Work order |
Say how many lines in the entries hold the string "filter", giving the number by itself.

Data items |
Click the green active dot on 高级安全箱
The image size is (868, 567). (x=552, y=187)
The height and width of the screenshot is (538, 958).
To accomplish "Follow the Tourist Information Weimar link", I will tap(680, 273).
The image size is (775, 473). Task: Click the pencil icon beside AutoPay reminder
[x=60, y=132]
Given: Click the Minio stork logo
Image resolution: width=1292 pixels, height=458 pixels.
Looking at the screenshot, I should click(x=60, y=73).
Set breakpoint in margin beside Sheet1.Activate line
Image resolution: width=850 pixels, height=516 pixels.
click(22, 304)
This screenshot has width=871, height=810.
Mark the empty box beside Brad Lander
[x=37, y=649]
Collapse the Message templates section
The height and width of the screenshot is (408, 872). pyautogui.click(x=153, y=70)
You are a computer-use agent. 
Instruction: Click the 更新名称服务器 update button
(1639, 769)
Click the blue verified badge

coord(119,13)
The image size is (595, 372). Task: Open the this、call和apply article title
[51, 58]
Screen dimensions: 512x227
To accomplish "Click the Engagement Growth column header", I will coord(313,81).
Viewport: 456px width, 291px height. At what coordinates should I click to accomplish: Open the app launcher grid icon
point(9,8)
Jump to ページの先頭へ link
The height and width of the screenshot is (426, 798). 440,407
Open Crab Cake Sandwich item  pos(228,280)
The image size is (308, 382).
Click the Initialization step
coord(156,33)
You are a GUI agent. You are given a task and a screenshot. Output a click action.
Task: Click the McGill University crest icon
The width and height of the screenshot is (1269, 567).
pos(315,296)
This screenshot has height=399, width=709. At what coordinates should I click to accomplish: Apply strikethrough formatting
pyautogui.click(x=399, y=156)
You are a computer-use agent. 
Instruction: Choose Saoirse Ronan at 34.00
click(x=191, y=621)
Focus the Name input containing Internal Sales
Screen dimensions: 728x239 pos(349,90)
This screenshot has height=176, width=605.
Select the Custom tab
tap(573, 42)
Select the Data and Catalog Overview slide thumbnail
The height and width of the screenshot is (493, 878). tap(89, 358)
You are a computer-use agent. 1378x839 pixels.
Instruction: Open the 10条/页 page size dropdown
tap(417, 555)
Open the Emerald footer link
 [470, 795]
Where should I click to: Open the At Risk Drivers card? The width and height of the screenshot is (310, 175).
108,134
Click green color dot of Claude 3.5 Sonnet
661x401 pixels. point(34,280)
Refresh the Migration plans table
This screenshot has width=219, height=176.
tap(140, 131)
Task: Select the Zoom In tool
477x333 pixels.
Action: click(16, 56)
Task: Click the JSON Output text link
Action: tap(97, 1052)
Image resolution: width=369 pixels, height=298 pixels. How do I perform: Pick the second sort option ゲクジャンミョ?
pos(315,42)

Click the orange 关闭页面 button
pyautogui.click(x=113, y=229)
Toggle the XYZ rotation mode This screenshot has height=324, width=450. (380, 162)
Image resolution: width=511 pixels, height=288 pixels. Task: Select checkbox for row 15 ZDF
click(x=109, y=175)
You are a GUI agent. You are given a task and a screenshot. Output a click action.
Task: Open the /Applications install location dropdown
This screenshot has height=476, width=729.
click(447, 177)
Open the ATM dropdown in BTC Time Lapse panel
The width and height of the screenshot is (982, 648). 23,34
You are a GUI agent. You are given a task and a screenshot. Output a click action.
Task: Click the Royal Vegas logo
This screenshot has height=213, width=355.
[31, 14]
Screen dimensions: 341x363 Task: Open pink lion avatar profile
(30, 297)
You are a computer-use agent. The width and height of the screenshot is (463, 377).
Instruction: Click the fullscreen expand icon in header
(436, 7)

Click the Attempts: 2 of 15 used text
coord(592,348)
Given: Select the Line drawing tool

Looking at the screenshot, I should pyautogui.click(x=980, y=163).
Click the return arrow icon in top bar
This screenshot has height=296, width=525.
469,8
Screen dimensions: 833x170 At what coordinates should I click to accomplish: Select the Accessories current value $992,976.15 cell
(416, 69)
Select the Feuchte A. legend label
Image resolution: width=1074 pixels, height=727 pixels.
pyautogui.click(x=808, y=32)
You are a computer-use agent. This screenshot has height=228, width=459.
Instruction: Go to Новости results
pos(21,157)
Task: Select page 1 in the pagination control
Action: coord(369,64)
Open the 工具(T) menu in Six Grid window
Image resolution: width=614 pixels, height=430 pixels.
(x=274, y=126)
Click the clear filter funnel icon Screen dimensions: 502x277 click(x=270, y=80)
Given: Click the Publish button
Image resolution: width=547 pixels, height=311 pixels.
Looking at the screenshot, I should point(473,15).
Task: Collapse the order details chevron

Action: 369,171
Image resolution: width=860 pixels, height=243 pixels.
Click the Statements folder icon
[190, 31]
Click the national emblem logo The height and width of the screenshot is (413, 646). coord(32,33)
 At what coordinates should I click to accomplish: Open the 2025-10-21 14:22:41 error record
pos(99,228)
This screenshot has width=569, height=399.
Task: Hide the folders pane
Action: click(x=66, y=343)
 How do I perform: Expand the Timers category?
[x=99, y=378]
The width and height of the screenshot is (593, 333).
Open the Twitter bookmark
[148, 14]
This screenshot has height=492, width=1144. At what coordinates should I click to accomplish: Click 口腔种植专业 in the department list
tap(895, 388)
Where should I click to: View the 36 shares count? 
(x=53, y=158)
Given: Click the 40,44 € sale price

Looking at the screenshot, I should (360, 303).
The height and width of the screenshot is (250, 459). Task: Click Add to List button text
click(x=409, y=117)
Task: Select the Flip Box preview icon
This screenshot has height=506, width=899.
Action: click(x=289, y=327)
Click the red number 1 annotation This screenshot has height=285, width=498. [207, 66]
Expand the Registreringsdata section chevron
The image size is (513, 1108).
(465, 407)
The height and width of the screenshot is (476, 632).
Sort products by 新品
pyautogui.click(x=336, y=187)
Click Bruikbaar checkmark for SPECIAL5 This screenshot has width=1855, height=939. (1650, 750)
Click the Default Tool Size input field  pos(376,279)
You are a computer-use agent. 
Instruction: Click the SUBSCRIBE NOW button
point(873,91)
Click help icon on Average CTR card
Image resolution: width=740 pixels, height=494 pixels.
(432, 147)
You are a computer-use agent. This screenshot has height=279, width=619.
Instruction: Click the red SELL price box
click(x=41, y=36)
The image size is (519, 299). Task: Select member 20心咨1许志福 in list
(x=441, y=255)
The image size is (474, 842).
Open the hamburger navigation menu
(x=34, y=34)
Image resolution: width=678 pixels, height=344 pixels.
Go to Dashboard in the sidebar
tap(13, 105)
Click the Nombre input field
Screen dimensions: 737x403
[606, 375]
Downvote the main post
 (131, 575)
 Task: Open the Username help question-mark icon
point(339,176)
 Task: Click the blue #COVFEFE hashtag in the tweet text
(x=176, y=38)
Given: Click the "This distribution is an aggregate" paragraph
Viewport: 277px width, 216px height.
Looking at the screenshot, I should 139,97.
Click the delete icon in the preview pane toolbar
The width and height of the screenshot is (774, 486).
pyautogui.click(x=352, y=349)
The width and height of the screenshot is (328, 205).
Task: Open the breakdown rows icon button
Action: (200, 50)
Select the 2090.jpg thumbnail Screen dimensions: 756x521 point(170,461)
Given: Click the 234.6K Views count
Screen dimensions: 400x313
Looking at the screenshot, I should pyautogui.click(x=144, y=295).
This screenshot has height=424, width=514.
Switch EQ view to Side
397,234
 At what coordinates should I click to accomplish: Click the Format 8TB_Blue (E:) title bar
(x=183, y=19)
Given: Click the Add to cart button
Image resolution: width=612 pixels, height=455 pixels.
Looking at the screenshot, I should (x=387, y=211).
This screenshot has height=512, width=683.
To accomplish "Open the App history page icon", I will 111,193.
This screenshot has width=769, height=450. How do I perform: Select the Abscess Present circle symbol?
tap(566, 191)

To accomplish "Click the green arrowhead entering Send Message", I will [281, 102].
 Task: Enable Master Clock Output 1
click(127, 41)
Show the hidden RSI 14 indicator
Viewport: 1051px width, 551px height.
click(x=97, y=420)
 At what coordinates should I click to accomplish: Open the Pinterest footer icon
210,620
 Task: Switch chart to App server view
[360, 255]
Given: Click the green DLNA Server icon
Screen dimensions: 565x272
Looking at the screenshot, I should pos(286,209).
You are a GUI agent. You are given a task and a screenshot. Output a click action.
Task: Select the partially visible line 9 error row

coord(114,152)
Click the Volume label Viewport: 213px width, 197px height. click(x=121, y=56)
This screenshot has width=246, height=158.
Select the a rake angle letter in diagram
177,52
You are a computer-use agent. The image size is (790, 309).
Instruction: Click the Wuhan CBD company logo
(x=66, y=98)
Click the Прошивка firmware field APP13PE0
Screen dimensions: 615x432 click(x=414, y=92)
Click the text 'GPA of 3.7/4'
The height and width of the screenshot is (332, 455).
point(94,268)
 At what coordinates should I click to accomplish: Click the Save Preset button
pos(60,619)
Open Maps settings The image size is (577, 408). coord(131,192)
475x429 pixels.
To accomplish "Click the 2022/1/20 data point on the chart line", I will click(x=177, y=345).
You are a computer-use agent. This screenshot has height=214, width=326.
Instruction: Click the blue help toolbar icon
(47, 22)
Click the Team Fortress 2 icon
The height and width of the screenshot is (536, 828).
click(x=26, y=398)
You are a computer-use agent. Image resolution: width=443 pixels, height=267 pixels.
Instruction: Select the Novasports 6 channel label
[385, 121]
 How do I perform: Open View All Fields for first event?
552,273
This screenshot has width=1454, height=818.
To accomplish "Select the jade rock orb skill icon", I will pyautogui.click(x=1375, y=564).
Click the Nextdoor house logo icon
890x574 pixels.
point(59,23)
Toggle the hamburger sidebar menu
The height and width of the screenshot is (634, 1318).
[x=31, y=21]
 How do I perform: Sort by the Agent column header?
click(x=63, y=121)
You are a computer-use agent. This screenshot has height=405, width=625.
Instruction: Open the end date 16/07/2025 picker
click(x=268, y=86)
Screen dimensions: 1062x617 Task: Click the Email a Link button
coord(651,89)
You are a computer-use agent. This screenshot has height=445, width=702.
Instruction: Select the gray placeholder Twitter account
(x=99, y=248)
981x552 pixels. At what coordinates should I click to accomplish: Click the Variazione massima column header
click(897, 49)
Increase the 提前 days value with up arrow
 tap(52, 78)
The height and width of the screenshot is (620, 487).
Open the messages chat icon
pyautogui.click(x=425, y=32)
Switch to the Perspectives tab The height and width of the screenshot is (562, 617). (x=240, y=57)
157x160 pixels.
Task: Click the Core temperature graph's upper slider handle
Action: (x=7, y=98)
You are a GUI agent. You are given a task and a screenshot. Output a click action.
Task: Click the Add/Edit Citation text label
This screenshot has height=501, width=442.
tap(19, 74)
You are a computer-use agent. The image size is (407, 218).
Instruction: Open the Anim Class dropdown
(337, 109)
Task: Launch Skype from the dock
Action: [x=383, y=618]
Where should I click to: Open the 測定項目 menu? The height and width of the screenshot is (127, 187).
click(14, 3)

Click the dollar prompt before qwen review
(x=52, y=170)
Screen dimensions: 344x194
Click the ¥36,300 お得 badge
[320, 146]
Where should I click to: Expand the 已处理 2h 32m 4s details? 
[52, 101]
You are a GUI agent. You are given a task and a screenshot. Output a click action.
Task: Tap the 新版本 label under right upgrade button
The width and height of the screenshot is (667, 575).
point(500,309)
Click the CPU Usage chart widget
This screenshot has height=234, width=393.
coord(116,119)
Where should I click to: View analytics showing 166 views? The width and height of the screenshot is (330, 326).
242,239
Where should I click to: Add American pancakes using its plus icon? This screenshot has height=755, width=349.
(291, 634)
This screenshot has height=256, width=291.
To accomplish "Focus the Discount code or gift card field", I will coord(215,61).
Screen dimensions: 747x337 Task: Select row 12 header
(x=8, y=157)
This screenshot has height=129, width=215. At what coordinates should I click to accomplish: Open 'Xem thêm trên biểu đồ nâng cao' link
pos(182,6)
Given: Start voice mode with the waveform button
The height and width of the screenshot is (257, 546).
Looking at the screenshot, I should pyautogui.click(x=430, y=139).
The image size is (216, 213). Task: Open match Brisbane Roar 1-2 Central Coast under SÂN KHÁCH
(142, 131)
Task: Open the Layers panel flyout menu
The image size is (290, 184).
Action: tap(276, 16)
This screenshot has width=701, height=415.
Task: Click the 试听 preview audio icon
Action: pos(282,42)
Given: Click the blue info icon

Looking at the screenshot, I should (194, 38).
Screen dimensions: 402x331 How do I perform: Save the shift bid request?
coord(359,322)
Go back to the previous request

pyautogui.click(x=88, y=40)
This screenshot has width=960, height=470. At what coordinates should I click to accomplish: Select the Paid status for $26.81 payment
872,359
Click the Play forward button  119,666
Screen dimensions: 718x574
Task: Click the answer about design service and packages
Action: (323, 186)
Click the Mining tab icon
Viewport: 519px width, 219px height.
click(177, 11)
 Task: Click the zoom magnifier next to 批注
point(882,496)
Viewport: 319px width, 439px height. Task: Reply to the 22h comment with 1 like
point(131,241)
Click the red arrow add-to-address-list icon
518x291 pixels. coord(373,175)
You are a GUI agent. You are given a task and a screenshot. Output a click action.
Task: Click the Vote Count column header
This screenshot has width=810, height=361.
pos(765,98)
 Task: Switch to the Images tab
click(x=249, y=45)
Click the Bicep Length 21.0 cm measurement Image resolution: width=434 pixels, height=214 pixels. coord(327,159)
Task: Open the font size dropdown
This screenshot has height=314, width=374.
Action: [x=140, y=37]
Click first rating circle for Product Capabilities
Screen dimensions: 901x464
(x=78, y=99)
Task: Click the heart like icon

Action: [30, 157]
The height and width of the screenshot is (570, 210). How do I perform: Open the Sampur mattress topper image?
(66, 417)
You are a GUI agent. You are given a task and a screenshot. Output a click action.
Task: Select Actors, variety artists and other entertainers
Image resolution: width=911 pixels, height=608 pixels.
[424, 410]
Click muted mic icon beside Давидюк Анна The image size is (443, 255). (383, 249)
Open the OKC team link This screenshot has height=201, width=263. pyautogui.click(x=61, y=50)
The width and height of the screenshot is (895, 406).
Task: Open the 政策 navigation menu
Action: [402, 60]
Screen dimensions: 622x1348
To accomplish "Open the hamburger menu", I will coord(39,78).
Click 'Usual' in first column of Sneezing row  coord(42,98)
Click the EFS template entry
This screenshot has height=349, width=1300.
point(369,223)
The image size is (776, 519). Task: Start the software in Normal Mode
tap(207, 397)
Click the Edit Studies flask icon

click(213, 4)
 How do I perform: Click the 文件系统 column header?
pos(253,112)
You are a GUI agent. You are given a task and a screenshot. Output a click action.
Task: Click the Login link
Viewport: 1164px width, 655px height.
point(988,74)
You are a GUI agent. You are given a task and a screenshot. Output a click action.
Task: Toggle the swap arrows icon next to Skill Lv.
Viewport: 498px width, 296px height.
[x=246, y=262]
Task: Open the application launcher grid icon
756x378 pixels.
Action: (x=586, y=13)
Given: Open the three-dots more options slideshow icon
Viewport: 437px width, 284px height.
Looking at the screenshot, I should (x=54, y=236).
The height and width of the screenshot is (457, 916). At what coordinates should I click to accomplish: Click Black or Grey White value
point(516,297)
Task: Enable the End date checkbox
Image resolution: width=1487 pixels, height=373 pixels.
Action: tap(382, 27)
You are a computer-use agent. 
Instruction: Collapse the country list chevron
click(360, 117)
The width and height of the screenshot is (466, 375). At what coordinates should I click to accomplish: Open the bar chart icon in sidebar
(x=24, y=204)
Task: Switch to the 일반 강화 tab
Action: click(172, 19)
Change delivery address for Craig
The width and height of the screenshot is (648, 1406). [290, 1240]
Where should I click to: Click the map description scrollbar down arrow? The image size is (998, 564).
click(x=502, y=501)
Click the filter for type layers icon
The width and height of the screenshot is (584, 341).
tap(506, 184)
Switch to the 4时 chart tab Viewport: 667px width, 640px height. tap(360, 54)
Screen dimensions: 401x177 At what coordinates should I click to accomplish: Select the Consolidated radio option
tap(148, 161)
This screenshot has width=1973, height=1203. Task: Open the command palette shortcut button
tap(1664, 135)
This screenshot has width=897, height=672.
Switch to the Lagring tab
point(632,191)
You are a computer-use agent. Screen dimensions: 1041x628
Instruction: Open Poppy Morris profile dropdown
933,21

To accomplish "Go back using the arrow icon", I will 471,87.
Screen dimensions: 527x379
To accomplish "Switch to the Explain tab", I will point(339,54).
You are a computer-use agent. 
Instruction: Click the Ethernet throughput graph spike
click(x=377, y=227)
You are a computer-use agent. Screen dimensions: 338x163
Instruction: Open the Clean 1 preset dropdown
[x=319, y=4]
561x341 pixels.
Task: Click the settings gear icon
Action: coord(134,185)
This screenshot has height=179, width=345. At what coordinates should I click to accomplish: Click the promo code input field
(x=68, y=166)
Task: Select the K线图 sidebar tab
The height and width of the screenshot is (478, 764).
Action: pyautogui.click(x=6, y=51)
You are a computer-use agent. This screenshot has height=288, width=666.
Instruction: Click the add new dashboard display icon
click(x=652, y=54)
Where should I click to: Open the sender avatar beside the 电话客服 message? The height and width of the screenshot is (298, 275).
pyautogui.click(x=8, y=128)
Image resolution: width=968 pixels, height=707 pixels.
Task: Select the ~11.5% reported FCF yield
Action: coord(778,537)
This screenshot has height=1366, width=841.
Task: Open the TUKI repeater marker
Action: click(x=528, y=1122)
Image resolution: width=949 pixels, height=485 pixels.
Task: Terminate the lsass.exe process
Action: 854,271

Written solution |
2